» **GOAL OF THE EXERCISE**
Your answer must be a single number: how many lines of the data include "computer".

» **MATERIALS PROVIDED**
..............................
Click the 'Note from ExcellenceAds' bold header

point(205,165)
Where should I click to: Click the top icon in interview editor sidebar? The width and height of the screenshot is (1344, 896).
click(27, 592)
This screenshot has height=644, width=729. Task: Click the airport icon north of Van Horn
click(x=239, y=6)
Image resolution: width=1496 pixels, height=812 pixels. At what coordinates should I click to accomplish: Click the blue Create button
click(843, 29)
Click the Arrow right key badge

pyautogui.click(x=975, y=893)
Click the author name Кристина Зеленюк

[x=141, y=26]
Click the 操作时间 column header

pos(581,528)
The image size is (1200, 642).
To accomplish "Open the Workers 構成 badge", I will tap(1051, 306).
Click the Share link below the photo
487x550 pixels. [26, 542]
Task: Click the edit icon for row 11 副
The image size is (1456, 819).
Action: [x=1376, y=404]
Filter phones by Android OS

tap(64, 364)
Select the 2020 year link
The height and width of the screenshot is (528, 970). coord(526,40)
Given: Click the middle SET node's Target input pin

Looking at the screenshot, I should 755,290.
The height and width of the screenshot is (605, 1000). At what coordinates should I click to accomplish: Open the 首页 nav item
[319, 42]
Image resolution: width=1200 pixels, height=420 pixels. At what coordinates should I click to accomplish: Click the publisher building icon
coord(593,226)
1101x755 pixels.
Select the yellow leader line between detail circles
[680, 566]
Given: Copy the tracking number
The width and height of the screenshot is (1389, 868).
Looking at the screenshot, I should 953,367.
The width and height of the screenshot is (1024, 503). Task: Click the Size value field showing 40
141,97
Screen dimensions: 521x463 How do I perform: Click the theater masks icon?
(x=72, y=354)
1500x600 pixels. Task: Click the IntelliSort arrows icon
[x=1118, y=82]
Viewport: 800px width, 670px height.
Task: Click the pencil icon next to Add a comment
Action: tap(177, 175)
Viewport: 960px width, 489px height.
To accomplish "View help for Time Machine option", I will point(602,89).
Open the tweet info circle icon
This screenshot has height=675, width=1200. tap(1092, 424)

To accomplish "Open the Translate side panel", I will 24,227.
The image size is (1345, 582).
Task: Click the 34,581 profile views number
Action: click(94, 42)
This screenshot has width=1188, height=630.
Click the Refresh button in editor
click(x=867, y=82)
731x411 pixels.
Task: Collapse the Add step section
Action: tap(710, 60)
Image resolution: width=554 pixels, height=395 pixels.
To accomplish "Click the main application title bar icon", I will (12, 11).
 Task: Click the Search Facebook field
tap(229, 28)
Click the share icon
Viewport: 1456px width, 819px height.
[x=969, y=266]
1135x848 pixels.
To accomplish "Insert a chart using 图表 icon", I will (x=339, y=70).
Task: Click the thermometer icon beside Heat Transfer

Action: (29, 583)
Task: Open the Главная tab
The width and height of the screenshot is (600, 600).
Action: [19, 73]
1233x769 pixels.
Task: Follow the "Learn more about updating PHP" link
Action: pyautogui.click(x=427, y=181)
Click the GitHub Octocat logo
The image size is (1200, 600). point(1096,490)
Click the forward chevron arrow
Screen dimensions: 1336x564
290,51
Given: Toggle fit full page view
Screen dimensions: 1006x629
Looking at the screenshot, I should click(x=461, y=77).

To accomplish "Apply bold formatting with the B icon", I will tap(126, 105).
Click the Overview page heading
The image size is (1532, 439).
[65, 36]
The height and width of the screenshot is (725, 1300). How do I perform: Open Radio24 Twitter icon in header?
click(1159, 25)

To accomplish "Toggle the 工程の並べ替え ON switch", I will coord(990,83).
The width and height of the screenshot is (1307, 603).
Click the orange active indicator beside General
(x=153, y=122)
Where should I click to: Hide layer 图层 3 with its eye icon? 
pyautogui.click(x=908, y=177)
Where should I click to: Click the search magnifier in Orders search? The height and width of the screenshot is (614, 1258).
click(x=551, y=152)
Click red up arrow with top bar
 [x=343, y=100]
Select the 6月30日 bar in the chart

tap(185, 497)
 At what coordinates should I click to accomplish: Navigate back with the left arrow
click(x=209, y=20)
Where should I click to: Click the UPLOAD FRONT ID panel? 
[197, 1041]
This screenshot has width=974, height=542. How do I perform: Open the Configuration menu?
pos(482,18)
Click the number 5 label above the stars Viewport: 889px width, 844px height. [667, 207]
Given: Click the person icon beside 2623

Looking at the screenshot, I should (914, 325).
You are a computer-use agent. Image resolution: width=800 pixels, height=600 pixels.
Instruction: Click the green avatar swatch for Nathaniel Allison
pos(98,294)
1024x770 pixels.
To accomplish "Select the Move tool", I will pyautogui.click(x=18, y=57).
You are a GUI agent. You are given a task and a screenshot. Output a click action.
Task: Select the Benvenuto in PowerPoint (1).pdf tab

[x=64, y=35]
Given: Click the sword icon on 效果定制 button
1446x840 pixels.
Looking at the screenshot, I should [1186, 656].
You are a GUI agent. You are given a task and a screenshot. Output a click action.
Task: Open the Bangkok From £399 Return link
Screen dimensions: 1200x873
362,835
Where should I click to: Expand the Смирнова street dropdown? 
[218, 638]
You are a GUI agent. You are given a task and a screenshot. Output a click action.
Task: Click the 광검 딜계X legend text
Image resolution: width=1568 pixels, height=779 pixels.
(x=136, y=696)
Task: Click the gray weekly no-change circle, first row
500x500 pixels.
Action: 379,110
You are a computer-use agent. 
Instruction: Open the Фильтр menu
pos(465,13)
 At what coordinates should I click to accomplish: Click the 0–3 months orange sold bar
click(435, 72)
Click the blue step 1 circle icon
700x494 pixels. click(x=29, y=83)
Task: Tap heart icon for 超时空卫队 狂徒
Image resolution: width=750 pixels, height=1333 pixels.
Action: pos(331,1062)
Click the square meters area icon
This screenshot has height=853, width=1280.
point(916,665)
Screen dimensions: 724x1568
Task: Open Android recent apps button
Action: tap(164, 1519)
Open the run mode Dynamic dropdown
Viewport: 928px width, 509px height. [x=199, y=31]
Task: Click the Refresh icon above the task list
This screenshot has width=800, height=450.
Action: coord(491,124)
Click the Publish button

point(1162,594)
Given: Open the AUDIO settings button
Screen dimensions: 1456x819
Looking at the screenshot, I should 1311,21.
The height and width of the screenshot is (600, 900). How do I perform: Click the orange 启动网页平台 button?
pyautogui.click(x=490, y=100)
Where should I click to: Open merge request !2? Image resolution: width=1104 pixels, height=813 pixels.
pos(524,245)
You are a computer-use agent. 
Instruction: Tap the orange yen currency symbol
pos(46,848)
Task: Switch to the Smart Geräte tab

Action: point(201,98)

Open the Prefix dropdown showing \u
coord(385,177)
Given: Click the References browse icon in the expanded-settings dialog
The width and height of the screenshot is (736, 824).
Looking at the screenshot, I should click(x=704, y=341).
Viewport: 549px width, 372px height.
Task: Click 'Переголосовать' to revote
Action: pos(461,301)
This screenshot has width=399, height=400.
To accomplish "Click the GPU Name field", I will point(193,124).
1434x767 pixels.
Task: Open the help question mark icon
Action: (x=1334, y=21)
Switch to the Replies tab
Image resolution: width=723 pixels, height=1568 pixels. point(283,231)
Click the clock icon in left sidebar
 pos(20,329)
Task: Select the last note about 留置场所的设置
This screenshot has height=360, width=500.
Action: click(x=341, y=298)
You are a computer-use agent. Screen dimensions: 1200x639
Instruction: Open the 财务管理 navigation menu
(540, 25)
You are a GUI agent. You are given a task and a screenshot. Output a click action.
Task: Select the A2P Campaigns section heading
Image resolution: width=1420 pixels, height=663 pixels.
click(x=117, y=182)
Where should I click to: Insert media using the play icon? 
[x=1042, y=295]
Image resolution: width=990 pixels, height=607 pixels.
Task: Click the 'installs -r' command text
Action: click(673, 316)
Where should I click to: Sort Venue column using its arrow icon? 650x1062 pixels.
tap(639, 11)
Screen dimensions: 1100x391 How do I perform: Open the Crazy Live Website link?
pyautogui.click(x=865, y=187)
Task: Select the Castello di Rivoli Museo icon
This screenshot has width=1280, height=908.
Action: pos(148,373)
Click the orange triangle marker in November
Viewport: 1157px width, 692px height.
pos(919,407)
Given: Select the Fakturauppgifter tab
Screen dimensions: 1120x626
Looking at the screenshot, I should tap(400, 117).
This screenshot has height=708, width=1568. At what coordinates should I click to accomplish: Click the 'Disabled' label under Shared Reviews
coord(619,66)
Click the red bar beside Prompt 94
..............................
» **ANSWER TO THIS EXERCISE**
4